Jack: I’m with Sheree on this one. PhilGil has had a difficult season but it was evident in the last few races he was riding himself into form for the Worlds, and he has more than made amends. When he made the decisive move I doubt anyone thought he could be caught, and sure enough, he couldn’t. Much like Mark Cavendish, Gilbert is a rider who will do the rainbow jersey justice next season, and I wouldn’t be surprised to see him win at least one of the Ardennes Classics – and who knows, maybe repeat his triple of 2011.

Tim: Seeing as you mentioned him, can I just put in an honourable mention for Cav? He knew he couldn’t win but he upheld the honour of his status as outgoing champion by riding on the front of the peloton and then not climbing off on the first ascent of the Cauberg. The fans at the roadside certainly appreciated his efforts, although I see from his comments afterwards that he is more convinced than ever that he will never ride Amstel Gold!

Kitty: (groans) Man-crush alert!

Did anyone catch your eye in the junior and under-23 races as one to look out for in the future?

Tim: British cycling is in rude health at the moment, but what interests me the most is to see the next generation coming through. We saw this with Laura Trott in the Olympic velodrome, and Elinor Barker – who only turned 18 the week before the Worlds started – confirmed her potential in the junior time trial here. Second last year, she was over two seconds per kilometre faster than silver medallist Cecilie Ludwig. She’s a pretty useful track cyclist too. And Lucy Garner, of course, defended her junior road race title with a devastating sprint finish. The future’s in safe hands.

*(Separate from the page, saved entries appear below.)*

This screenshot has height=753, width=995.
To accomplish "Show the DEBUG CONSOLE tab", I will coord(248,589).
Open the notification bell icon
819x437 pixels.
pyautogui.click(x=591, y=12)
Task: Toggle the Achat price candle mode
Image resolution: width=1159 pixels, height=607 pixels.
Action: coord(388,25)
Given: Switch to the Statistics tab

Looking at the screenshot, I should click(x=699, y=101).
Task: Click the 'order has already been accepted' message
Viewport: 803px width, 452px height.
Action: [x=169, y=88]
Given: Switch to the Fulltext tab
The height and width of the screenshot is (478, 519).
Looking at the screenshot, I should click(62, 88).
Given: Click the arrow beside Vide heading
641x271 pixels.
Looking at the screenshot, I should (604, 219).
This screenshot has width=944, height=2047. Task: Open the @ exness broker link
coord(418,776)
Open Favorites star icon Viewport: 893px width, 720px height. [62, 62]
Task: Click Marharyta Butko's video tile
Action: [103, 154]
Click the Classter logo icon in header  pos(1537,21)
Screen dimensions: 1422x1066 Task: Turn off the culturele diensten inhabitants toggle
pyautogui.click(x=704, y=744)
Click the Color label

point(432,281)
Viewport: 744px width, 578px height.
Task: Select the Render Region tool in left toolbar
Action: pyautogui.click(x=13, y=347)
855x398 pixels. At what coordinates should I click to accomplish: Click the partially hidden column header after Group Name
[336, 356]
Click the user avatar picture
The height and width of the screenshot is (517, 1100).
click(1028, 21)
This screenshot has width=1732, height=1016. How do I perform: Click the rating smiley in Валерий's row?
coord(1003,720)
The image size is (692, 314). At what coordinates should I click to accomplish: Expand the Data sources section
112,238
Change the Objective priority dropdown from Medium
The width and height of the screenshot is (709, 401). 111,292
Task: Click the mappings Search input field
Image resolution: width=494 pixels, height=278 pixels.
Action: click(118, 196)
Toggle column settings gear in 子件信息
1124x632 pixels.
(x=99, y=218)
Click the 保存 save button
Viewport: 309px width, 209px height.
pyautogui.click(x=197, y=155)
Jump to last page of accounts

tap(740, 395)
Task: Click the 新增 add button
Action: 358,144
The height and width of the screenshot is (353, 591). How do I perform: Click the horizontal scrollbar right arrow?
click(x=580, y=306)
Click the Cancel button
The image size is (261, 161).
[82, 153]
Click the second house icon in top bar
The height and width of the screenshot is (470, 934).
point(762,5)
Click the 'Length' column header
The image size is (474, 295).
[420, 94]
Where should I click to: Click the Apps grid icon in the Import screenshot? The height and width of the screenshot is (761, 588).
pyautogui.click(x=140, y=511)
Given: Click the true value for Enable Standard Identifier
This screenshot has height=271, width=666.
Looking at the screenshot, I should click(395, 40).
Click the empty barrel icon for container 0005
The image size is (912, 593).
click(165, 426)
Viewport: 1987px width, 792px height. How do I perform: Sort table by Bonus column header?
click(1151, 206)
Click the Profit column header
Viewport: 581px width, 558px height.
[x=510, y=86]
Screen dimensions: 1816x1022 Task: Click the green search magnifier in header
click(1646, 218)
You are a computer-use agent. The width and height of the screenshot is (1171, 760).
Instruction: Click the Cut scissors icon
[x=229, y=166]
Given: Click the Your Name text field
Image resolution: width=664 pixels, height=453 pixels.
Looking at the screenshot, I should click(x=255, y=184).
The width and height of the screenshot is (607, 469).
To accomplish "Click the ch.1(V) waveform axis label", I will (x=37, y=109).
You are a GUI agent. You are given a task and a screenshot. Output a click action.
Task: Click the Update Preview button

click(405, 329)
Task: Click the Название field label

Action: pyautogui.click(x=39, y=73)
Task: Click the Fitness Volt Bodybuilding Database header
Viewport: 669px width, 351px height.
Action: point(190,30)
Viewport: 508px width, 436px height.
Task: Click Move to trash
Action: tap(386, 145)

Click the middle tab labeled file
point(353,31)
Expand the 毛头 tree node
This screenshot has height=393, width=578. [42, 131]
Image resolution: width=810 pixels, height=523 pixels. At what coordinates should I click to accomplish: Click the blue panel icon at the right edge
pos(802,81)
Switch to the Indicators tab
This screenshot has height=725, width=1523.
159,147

Sheree: I would certainly echo Tim’s comments about the girl’s races. We watched the junior boys’ race in the company of team GB (that would be Germain Burton, not Great Britain). While none of the team won, they rode strongly and intelligently as a team but were ultimately beaten by boys who were more physically developed. I’d say the future’s equally bright for the boys.

Kitty: I didn’t watch any of those so I can’t comment.

Jack: Ditto.

Panache: This was the only event I didn’t get to see.

All the women’s races were less than two-thirds the length of the men’s equivalents, and the elite women’s road race was less than half as long as the men’s (129km versus 267km). Is this really necessary?

Jack: Simply, if there is a desire in the women’s pro peloton to increase the length of the races, then the length should be increased.

Kitty: I’ve never understood why men’s and women’s sports of any kind are different in duration or length. Same length, same money, same coverage, I say.

Sheree: Women’s races are shorter for practical reasons. They’re more than capable of riding that distance but how are they going to take comfort breaks? It’s an issue faced by all female riders, professional or otherwise. While our male counterparts head for the nearest tree, or pee on the bike, this isn’t an option for the ladies, though I do understand that female triathletes have this down to a fine art. And, as we know, the women don’t get the same money as men – there is no minimum wage and only a handful earns a living wage. Most ride for kit, bike and expenses.

Panache: I will say this only: the rewards for winning the women’s race should be equal to the rewards for winning the men’s race.

Tim: I think marketing is the key issue here, rather than race length. After all, women’s tennis can be just as exciting as the men’s version even though it is best of three sets rather than five. I think the UCI seriously needs to do more about promoting women’s racing and see what market forces dictate. If there is demand for more coverage of women’s racing – and I strongly suspect there is – it should provide exactly that. With coverage comes TV and sponsorship money and so the virtuous circle begins. And if the demand isn’t there yet, then they should create it by promoting the heck out of the Tour de France Féminin, the Giro Donne and the key Classics. These things take time, but every journey starts with a small step. It can be done. Women’s football is a good model with the English Women’s Super League now receiving strong backing from Sky TV in the UK, and live coverage of both the World Cup and European Championships both well established.

Kitty: Right, that’s enough about football. See you all for Lombardia at the weekend?